I really implore each and every one of you to use your logic and to look at the big picture and see who did this crime. There really is only one profile that explains all the evidence. (snip) (When you?) go back and do your deliberations, give justice to Sherri Rasmussen.
It’s 2:05 PM. Judge Perry reads the instructions to the jurors.
2:34 PM The clerk administers the oath to the bailiff to take control of the jurors. The prosecution starts to pack up. DDA Nunez takes the prosecution’s evidence books over the clerk, Melody. The alternate jurors are taken to another empty courtroom or empty jury room.
2:35 PM the jurors entered the jury room.
Stephanie Lazarus appears to still be reading the jury instructions. She was reading along as Judge Perry was reading them.
Then Judge Perry asks everyone (prosecution, defense) to stand by.
JP: There’s a minor error in the jury instructions.
Inside I groan. That can totally screw up an entire trial, if they don’t fix that right away and haul the jurors back in. Judge Perry continues to look at the computer screen for the “minor error”.
There is a single line missing from the jury instruction 520 or 521. It has to do with defining second degree murder. The prosecution has no problem adding the missing line in and giving it to the jurors.
JP: I will leave it up to the defense.
MO: As I’ve said (before) I have an objection on second degree.
JP: I will accept your rejection of any modification of the jury instructions.
The courtroom is still packed with most of us in the gallery.
3:05 PM Overland is still in the jail area with Lazarus. He knocks on the door, but the bailiff that’s supposed to be inside the courtroom has left for a moment. Overland is locked inside there.
3:10 PM Overland and Courtney come out. He ensures that Melody has their numbers to reach them.
Most of the press has left. Judge Perry comes back out. He’s not in his robes. I can clearly see the patterned black and white tie he has on. From where I’m sitting, it could pass as an Aubrey Beardsley drawing or some other very intricate pattern.
Judge Perry answers a question about what time the jurors will be deliberating tomorrow. 9:00 AM to 4:00 PM.
There are questions (to Melody) about the reading of the verdict, once it’s been reached. It would probably be about an hour later, but it’s a function on how long it takes the attorney’s to get here. Mark Overland is about an hour away in Santa Monica.
I finally pack up after seeing the jurors leave at 3:55 PM. They avert their eyes from those of us still in the gallery as they exit.
Outside in the hallway, local CBS reporter Dave Lopez tells me that was the most compelling closing argument he's ever seen. I have to agree that Presby probably gave the presentation of his career. It was quite good.

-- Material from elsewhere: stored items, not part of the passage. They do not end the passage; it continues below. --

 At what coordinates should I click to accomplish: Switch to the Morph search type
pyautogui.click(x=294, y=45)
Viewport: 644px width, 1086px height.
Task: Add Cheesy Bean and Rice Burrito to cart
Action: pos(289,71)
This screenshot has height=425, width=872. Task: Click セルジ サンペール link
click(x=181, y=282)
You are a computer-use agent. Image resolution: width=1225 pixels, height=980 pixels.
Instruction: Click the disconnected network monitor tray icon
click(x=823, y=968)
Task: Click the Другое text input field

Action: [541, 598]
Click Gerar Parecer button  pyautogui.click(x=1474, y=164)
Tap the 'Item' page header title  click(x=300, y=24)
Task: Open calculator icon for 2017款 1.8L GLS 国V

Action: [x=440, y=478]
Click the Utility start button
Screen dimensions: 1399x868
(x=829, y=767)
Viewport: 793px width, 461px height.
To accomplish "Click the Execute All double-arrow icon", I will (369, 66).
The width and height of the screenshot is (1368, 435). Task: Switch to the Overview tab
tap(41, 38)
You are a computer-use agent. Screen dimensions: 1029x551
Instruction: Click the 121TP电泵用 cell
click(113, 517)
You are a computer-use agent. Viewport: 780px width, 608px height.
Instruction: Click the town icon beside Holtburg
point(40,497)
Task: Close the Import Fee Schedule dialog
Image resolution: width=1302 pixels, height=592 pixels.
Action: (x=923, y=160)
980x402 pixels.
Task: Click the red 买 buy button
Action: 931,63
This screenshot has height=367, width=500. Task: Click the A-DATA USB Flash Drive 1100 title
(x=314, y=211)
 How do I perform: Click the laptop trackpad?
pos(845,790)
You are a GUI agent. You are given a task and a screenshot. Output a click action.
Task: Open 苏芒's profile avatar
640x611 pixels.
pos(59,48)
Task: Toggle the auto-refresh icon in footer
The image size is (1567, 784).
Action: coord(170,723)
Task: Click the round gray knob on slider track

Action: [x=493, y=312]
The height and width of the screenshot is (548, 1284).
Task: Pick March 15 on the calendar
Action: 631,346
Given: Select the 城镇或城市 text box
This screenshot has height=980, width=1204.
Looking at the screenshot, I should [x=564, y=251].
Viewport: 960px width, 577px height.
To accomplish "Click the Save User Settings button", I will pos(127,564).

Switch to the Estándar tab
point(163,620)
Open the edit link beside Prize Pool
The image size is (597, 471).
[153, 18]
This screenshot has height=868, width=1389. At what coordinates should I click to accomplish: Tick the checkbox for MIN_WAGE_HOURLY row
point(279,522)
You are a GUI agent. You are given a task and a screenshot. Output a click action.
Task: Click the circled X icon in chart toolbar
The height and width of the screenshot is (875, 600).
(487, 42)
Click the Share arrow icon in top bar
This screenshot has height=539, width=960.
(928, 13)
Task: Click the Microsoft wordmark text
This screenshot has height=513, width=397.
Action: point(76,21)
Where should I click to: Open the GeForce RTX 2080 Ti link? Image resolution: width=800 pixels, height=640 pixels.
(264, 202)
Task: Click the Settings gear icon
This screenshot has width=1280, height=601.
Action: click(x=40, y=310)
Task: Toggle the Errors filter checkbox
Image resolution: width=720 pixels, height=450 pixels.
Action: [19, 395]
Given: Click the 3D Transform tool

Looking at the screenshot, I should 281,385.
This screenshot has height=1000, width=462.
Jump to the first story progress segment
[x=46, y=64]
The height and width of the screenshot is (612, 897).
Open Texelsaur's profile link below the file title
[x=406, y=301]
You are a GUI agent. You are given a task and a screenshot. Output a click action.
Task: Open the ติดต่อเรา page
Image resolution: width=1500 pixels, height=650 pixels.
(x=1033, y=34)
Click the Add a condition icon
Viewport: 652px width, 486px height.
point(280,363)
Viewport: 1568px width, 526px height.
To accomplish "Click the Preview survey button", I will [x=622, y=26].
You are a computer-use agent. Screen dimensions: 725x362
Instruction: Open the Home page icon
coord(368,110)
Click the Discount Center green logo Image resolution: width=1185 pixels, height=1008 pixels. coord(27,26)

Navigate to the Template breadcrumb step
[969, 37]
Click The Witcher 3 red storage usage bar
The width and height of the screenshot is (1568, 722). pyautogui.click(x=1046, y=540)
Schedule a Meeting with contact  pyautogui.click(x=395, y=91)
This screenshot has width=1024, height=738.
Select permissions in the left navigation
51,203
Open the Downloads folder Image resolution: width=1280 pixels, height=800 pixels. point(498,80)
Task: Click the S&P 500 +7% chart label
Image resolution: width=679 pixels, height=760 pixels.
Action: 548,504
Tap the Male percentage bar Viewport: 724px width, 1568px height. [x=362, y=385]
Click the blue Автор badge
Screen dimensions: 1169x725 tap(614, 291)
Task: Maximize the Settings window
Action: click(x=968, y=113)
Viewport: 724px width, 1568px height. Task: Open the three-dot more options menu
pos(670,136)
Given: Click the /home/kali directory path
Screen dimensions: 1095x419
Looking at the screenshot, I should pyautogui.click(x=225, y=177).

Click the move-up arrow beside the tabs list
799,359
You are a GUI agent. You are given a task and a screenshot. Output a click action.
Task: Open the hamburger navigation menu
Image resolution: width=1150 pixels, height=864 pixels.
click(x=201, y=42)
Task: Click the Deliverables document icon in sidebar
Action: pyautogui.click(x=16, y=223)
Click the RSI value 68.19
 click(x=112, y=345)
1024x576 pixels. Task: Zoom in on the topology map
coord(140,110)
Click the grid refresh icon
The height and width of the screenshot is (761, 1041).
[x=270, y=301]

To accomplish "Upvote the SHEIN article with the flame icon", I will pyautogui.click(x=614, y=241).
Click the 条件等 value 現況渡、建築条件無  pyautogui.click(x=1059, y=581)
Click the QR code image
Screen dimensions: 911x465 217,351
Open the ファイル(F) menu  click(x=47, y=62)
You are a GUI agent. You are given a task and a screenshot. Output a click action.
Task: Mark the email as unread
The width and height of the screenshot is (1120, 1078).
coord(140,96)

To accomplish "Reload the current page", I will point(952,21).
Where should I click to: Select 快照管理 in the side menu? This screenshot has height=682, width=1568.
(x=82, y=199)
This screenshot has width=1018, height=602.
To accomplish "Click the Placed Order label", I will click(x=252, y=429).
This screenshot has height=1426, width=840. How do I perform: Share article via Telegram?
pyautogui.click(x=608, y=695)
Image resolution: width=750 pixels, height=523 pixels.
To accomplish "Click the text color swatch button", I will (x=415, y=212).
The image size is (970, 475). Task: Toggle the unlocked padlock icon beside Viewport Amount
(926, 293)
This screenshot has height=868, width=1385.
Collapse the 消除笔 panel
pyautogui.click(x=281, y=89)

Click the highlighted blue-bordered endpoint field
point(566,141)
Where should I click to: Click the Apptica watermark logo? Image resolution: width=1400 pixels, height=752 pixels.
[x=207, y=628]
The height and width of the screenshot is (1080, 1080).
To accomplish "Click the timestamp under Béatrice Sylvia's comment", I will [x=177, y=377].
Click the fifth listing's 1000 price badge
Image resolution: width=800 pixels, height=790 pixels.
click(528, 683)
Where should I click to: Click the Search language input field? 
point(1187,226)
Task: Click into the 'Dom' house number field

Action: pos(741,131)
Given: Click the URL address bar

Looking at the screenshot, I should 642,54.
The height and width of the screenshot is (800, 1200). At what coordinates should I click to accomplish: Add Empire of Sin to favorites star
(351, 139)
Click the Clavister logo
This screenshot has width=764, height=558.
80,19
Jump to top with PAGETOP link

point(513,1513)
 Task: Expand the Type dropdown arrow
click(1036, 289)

The rest of the story, y’all know already. Thank you everyone, for reading T&T. Thank you to everyone who wrote me and told me how much you appreciated my coverage of this trial. There is no greater personal reward for myself, than to know that the time and effort I put into this trial was appreciated by so many. And thank you to my new friends in the mainstream media, who told me they thought I did a great job, reporting on this case. I still have a couple of stories to tell about the Lazarus case. There have been several people who have contacted me, people who knew Lazarus at various times in her life. Of those that gave me permission, I will be sharing their stories soon. Understand though, most of these individuals wish to remain anonymous and I will be honoring that request. I still hope that, if any of the jurors do decide to come forward they will consider talking to my friend Matthew McGough, who will be writing the definitive book on the case. I know that he will honor anylevel of anonymity they wish to preserve.If anyone still has questions about the case, I will try to answer them as best I can. Sprocket.
P.S. I'm still working on my mail, so please be patient. I will answer your letters.